[Entrées stockées]

___

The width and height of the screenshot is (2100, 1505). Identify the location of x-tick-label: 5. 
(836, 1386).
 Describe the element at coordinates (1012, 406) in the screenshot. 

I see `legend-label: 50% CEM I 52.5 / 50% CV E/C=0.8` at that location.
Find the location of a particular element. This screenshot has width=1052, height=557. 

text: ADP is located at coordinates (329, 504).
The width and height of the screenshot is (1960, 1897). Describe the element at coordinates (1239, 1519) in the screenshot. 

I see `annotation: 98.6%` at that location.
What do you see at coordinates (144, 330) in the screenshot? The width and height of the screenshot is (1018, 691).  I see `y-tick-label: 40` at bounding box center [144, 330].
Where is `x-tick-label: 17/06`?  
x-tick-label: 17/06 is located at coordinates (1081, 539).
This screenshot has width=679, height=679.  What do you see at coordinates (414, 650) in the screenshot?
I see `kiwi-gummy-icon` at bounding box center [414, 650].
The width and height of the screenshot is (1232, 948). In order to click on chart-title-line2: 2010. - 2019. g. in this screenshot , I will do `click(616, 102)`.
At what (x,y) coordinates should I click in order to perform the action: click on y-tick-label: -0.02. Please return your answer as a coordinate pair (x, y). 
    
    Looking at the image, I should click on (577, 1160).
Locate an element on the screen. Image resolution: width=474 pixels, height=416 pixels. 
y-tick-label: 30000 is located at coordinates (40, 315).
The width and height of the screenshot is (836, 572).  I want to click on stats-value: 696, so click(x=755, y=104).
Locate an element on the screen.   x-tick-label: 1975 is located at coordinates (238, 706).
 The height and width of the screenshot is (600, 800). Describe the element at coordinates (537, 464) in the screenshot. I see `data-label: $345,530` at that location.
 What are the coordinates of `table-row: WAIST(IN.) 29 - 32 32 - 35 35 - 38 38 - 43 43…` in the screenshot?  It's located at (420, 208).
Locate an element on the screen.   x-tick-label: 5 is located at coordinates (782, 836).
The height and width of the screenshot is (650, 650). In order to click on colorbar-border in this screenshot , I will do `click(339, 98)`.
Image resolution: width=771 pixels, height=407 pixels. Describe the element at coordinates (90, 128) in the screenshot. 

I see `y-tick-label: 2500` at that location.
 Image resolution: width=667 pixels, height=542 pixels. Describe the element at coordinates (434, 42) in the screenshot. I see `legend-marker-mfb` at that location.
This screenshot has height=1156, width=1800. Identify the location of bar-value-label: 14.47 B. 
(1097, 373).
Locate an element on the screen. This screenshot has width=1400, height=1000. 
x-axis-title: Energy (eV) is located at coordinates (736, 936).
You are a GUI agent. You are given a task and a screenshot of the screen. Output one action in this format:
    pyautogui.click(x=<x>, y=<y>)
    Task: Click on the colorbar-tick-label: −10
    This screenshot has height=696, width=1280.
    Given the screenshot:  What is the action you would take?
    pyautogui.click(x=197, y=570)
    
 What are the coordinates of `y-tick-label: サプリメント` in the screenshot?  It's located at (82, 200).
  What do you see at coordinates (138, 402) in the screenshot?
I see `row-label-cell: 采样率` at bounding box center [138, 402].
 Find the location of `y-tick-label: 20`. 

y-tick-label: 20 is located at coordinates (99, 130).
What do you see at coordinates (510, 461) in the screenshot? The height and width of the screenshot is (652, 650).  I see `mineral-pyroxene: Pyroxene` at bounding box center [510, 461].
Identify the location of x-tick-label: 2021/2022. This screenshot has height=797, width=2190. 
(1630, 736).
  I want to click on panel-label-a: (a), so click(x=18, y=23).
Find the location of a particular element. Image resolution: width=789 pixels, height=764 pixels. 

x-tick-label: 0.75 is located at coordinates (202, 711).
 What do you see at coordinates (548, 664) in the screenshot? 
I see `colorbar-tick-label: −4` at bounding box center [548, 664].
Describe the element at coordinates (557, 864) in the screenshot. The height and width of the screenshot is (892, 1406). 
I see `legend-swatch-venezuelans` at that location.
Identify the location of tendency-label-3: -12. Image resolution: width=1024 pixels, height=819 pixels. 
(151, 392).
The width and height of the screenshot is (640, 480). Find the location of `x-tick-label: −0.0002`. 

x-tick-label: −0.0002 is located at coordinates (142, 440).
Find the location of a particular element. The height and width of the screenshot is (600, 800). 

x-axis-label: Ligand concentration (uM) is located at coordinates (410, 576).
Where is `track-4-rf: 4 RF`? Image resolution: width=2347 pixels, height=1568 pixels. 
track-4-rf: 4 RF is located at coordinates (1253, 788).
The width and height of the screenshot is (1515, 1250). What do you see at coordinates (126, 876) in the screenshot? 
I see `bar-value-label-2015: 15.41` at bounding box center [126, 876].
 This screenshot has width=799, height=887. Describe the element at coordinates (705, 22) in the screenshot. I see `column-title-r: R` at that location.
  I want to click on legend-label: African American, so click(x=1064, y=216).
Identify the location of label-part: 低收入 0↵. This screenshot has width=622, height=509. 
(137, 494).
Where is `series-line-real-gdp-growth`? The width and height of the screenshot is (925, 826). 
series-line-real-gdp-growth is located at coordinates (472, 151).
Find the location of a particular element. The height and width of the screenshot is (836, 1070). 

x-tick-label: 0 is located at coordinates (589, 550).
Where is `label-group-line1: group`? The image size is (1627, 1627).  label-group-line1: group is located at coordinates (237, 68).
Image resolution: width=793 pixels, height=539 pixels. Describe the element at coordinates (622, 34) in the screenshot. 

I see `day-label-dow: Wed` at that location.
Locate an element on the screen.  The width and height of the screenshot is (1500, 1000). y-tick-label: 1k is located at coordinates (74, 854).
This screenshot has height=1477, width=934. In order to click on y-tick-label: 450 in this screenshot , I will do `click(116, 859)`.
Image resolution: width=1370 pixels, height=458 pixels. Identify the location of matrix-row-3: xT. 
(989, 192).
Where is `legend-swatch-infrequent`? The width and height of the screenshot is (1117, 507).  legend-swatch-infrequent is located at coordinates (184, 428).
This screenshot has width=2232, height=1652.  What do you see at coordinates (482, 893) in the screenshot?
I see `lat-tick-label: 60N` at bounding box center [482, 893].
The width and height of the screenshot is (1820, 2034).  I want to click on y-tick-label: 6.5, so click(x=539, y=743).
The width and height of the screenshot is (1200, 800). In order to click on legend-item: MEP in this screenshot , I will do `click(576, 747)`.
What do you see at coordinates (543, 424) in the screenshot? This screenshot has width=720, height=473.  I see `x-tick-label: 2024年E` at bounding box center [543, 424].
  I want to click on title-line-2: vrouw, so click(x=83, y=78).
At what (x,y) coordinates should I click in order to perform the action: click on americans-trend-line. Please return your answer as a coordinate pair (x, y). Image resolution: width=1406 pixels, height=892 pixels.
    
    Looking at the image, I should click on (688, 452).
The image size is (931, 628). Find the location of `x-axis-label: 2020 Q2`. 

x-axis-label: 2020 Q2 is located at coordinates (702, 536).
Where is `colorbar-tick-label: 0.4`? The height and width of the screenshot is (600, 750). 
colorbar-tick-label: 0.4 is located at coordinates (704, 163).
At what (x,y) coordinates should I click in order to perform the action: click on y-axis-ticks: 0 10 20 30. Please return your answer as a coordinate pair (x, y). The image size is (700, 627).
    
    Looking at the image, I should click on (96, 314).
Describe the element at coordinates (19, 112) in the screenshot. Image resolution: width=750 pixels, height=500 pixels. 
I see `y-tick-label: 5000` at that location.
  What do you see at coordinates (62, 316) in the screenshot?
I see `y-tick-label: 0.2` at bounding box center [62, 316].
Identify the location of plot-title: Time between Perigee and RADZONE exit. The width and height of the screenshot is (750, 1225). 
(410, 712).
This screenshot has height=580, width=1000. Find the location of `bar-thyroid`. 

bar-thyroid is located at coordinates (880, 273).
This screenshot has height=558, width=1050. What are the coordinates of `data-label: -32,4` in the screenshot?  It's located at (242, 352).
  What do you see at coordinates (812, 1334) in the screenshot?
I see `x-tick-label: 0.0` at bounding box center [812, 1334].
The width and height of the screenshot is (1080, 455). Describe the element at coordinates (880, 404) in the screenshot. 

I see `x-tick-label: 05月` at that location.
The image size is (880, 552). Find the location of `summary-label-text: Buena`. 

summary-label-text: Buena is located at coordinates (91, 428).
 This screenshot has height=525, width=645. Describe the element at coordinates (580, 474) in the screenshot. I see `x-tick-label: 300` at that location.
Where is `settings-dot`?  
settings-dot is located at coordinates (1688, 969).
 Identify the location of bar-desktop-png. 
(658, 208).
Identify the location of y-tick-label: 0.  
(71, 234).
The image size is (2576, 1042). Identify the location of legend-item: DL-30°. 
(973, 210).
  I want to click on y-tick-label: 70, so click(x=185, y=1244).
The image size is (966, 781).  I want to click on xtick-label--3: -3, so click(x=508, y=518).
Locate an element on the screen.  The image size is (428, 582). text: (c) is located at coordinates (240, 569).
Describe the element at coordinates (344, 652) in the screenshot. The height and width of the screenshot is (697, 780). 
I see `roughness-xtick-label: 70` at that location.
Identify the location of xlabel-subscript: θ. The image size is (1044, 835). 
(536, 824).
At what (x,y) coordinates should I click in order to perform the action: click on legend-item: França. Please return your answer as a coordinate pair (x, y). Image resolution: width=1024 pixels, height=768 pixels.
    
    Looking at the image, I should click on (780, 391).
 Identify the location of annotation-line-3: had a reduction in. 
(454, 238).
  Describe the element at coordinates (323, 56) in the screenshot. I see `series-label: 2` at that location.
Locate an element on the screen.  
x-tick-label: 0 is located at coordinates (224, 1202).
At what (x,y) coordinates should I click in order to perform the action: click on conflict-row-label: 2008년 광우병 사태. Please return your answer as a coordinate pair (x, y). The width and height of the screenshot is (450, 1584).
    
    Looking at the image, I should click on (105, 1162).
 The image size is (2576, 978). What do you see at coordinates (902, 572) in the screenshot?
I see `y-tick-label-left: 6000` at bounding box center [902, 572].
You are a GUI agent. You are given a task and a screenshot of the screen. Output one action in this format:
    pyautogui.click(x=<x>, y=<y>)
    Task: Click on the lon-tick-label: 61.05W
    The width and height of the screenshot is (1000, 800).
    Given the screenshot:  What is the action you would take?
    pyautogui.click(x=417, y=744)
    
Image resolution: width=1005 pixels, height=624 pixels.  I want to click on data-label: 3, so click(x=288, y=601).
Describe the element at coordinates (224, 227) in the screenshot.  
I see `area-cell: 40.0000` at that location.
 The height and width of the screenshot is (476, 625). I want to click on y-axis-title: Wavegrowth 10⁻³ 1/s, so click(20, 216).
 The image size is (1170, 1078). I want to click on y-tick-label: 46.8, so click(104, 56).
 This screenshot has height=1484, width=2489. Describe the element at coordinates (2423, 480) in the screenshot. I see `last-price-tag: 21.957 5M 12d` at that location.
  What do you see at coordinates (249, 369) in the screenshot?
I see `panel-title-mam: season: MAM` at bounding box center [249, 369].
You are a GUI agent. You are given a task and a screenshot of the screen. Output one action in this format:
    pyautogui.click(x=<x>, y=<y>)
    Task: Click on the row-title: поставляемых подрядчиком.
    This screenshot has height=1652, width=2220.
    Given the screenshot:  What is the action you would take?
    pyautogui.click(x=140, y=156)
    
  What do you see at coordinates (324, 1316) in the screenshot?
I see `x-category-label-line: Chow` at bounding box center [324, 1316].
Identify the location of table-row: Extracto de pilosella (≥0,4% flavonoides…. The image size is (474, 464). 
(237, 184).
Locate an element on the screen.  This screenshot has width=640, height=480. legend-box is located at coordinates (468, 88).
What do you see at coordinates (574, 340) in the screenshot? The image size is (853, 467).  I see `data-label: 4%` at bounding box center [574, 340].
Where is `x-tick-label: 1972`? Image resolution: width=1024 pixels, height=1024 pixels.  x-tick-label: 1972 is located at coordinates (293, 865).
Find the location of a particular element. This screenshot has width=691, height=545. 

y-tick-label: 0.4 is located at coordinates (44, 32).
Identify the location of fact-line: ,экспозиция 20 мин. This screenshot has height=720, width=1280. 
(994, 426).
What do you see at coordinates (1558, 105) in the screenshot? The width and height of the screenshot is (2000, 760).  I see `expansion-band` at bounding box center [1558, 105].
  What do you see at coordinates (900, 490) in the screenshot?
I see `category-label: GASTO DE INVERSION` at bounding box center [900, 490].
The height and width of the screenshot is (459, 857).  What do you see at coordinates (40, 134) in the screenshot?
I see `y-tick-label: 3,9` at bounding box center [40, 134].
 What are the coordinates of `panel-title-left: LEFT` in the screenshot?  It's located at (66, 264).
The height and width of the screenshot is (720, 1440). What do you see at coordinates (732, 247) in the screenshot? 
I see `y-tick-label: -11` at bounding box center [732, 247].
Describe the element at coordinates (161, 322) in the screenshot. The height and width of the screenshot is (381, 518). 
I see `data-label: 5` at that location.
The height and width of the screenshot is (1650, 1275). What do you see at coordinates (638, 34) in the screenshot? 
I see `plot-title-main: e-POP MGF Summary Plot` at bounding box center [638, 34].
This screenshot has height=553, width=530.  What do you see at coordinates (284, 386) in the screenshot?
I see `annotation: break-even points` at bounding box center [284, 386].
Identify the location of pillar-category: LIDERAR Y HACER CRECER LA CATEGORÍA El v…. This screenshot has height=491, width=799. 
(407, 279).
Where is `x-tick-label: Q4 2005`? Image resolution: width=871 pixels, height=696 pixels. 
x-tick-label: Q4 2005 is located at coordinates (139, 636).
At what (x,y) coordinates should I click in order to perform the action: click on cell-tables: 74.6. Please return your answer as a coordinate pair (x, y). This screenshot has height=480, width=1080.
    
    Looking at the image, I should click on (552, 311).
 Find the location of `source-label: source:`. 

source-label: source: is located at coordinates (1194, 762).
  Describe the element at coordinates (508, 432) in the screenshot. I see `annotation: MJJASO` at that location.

___

# [Consigne]
Recopiez sans rien modifier le passage du support qui va de la ligne contenant « The width and height of the screenshot is (1960, 1897). » jusqu'à la ligne contenant « center [414, 650]. », cette dernière comprise.

# [Résultat attendu]
The width and height of the screenshot is (1960, 1897). Describe the element at coordinates (1239, 1519) in the screenshot. 

I see `annotation: 98.6%` at that location.
What do you see at coordinates (144, 330) in the screenshot? The width and height of the screenshot is (1018, 691).  I see `y-tick-label: 40` at bounding box center [144, 330].
Where is `x-tick-label: 17/06`?  
x-tick-label: 17/06 is located at coordinates (1081, 539).
This screenshot has width=679, height=679.  What do you see at coordinates (414, 650) in the screenshot?
I see `kiwi-gummy-icon` at bounding box center [414, 650].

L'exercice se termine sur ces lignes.